[抜粋本文]
============

鋳物のストーブが赤々と燃えて、テント内は春の陽気だ。
 レバーン帝国の第4王子であるラムジンは、ラーニャのヒザを枕にして横になっていた。酒が入って、ほろ酔い気分だ。
 
「このまま突き進んで、一気にファナス王国に攻め込もう。この国は西側諸国の拠点だ。この国さえ突破できれば、西側諸国を支配できたも同然だ」
 ラグラ将軍が立ち上がって言った。
「無謀すぎるぞ、ラグラ。ファナスは高い山々に囲まれた国、平地での戦いのようにはいかん。極寒の今、食料の調達さえ困難だと言うのに!」
 宰相のググトも立ち上がると言った。
  
「ファナスの王都まで行けば食料もある。そこで休めばいい。一気に攻め込んで片を付けよう」
 とラグラが言った。
「今までファナスを破った国はない。当然、長期戦になる。攻撃は春まで待つべきだ」
 とググトが言った。
「はるばると来て、こんな場所で待てだと、退屈で仕方がない。俺の兵たちは、イラだっている。何とかしてくれ!」
 ラグラが大声を上げた。 
「勝手なことばかり言うな。他の隊のことも考えろ」
 宰相のググトとラグラ将軍が立ち上がると、にらみ合った。
 この二人、兄弟なのだが、見た目も性格も正反対だ。唯一、目元だけが似ている。
 他の将軍たちは黙ったまま、そんな二人を無視していた。
 
「うるさいぞ。二人共、少し落ち着け」
 敷物の上に上半身を起こすと、ラムジンが言った。

============

データ一覧:
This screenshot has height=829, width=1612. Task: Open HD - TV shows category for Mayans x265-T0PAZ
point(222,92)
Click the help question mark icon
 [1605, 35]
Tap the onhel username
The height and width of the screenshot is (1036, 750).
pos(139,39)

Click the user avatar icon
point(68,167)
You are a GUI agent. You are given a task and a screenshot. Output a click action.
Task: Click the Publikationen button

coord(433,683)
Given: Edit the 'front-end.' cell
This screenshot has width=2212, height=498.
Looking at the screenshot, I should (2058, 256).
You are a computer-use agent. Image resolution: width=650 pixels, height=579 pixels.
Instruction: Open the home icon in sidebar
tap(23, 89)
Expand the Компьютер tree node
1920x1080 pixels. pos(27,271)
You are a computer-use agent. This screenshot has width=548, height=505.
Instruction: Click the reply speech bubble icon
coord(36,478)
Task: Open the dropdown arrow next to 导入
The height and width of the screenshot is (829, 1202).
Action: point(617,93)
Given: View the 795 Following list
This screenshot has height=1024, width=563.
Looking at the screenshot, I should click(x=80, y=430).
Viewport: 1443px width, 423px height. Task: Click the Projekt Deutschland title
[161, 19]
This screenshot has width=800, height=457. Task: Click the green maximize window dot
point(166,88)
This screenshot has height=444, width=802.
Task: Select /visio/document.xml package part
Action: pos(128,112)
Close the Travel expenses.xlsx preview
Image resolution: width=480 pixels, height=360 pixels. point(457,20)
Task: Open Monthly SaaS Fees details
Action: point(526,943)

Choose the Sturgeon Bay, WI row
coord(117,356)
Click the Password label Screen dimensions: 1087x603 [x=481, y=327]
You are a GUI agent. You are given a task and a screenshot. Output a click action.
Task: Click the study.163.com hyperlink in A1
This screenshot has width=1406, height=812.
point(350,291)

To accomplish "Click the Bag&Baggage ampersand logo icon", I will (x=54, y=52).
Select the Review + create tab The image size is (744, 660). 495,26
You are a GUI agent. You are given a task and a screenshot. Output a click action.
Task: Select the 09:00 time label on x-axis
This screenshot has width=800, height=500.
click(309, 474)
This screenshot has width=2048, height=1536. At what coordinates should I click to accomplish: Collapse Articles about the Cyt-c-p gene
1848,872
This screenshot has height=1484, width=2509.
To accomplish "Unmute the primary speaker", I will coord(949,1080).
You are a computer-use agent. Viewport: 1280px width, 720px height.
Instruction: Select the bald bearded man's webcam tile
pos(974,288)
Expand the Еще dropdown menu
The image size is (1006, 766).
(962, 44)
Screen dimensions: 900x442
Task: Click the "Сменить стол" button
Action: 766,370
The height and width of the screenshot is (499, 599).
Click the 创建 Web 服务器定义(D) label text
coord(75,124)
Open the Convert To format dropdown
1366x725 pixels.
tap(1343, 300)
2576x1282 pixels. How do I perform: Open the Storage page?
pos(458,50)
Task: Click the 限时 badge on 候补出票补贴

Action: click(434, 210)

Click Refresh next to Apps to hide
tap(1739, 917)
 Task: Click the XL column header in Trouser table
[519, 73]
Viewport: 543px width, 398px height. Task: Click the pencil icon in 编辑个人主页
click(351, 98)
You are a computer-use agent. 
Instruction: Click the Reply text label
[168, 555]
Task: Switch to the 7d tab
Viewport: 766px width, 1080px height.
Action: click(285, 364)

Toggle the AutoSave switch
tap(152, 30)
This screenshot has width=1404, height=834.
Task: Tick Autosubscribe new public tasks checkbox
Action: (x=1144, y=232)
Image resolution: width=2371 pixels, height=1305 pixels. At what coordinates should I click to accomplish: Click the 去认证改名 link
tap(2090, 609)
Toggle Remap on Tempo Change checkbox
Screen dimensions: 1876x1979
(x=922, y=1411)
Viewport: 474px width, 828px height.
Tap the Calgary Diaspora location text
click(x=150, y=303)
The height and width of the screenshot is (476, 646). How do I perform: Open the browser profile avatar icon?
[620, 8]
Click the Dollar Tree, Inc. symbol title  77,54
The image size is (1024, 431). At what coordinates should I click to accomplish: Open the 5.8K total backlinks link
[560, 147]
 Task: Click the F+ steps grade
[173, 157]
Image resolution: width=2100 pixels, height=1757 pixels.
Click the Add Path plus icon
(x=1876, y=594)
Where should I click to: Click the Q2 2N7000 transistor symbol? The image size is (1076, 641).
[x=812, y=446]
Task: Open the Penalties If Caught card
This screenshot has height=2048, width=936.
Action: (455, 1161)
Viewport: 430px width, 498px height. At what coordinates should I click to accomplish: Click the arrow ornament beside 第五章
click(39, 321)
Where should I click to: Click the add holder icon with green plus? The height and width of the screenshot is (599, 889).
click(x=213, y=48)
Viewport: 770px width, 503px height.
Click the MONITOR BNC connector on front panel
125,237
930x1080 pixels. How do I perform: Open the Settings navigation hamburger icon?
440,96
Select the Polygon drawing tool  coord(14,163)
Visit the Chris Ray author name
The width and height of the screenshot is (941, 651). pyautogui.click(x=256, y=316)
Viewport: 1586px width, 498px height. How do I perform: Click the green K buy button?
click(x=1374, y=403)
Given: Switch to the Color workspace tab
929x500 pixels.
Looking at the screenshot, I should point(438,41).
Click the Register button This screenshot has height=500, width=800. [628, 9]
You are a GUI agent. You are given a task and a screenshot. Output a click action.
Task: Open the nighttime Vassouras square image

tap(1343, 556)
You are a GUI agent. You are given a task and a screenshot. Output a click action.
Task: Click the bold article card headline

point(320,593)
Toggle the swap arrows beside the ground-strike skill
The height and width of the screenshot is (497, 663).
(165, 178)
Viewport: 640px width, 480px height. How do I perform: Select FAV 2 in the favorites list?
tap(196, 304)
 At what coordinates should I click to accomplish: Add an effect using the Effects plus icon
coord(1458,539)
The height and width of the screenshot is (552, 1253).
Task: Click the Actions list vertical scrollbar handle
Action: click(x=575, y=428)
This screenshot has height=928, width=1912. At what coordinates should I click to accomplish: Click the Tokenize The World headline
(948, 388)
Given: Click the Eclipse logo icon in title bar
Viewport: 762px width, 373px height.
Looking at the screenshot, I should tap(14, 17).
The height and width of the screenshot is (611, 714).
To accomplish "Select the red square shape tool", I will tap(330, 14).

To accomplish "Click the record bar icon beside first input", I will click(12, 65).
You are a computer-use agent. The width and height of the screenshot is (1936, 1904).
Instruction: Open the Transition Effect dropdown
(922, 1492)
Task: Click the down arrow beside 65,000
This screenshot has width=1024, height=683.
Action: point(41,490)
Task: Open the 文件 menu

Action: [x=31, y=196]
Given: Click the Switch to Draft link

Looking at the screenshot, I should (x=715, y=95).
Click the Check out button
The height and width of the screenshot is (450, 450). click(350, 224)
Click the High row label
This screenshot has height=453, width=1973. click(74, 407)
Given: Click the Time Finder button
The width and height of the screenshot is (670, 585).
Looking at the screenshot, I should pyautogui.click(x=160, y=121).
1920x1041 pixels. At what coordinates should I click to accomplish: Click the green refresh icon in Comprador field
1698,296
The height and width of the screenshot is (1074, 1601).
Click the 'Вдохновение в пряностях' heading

============

[問題文] 抜粋本文から、「鋳物のストーブが赤々と燃えて、テント内は春の陽気だ。」から「調達さえ困難だと言うのに!」」までの部分を、両端の言葉も含めて一字も変えずに抜き出してください。 データ一覧の項目は、抜粋本文とは関係のない別の資料です。

[記述解答]
鋳物のストーブが赤々と燃えて、テント内は春の陽気だ。
 レバーン帝国の第4王子であるラムジンは、ラーニャのヒザを枕にして横になっていた。酒が入って、ほろ酔い気分だ。
 
「このまま突き進んで、一気にファナス王国に攻め込もう。この国は西側諸国の拠点だ。この国さえ突破できれば、西側諸国を支配できたも同然だ」
 ラグラ将軍が立ち上がって言った。
「無謀すぎるぞ、ラグラ。ファナスは高い山々に囲まれた国、平地での戦いのようにはいかん。極寒の今、食料の調達さえ困難だと言うのに!」